Texte proposé:
- - - - -
Dans les conditions actuelles de l’Allemagne, le mot d’ordre de la révolution « populaire » efface les frontières idéologiques entre le marxisme et le fascisme, il concilie une partie des ouvriers et de la petite bourgeoisie avec l’idéologie du fascisme en leur permettant de croire qu’il n’y a pas nécessité de faire le choix puisque, ici et là, il s’agit de la révolution populaire [Trotsky, 1975 : 354].

« RÉVOLUTION POPULAIRE » COMME MOYEN DE « LIBÉRATION NATIONALE »

 Les idées ont leur logique. La révolution populaire est mise en avant comme un moyen auxiliaire pour la « libération nationale ». Une telle façon de poser la question a ouvert l’accès du parti aux tendances chauvines. Il n’y a, bien entendu, rien de mauvais dans le fait que les patriotes désespérés du camp du chauvinisme petit-bourgeois se rapprochent du parti du prolétariat : différents éléments rejoignent le communisme par différents chemins et sentiers.
- - - - -
Consigne:
Répondez brièvement à ces questions sur le texte consacré à la révolution populaire.
1. Quelles frontières le mot d'ordre de la révolution « populaire » efface-t-il ?
2. La révolution populaire est mise en avant comme moyen auxiliaire pour quoi ?
3. À quelles tendances cette façon de poser la question a-t-elle ouvert l'accès du parti ?

[Entrées de données extraites]
- - - - -
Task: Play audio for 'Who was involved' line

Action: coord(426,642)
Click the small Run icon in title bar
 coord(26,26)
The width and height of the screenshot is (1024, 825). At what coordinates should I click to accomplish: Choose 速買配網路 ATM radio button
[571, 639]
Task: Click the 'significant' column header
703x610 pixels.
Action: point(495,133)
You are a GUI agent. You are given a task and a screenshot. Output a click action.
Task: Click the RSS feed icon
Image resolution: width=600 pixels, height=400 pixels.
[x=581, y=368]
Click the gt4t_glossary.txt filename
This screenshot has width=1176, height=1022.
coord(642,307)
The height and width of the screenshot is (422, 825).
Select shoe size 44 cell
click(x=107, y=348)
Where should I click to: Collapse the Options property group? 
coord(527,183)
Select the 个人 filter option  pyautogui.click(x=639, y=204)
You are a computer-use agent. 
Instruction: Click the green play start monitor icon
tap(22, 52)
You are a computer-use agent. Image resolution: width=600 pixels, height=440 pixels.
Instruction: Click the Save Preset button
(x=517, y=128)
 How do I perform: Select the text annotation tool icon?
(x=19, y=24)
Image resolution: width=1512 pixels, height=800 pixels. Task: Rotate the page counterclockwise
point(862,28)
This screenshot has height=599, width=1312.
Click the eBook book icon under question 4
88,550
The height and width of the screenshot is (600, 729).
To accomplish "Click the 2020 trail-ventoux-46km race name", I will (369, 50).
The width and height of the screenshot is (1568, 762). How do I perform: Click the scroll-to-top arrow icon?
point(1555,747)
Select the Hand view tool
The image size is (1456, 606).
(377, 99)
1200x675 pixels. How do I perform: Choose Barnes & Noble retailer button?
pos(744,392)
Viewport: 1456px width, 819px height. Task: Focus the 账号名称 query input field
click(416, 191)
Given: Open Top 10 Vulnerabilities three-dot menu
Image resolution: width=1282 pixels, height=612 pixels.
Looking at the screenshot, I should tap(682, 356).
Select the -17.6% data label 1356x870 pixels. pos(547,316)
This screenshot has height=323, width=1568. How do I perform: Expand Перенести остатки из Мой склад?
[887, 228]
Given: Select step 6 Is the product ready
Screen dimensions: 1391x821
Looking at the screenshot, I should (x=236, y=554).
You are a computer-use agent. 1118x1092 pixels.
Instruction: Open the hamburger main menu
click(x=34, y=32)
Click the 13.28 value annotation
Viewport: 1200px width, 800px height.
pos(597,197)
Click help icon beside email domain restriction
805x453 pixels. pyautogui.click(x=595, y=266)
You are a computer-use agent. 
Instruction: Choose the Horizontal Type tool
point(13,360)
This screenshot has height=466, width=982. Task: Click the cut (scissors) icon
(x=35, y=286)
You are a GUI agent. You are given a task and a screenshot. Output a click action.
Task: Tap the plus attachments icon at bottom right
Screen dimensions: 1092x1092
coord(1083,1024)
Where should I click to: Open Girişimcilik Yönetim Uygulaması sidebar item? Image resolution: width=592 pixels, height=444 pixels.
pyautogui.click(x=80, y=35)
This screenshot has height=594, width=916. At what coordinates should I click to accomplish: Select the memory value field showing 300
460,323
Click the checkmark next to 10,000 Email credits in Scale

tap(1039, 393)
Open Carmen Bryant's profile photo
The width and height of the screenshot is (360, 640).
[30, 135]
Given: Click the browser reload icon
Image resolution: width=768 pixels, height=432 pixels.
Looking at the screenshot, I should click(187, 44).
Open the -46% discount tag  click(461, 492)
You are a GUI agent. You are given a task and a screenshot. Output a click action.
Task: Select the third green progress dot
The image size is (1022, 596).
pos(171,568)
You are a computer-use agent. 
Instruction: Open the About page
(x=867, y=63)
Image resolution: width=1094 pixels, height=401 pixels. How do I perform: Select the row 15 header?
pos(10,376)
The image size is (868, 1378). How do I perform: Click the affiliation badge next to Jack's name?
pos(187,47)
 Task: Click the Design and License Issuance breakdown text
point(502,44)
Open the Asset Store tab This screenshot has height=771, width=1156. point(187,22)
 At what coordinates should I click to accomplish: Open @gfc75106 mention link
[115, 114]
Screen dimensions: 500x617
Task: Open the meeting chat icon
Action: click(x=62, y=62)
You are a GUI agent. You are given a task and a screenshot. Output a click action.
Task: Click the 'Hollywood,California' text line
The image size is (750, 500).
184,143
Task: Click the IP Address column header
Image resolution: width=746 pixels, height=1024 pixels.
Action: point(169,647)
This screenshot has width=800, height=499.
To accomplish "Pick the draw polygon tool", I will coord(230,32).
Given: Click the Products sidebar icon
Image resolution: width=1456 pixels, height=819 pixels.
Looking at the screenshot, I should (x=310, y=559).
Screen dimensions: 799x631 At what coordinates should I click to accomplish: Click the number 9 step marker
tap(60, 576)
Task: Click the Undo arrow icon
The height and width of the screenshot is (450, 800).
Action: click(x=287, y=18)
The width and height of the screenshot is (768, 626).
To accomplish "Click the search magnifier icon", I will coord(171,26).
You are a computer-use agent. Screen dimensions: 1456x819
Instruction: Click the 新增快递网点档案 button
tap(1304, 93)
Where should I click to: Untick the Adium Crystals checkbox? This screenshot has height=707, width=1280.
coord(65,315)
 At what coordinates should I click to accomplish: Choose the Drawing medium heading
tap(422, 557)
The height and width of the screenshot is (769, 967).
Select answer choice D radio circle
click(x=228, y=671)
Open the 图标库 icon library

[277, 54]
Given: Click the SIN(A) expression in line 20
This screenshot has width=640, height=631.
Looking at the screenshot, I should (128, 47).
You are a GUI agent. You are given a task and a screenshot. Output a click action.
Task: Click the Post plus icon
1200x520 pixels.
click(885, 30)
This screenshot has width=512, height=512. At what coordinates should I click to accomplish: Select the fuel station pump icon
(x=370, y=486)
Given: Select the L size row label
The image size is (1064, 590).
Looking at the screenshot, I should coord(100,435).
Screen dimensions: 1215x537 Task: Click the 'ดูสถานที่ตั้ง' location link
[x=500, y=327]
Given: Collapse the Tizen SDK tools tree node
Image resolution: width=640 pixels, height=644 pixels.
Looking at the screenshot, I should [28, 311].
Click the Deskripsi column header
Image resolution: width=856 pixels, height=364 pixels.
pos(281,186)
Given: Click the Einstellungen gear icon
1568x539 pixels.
- - - - -
Corrigé:
1. Les frontières idéologiques entre le marxisme et le fascisme.
2. Pour la « libération nationale ».
3. Aux tendances chauvines.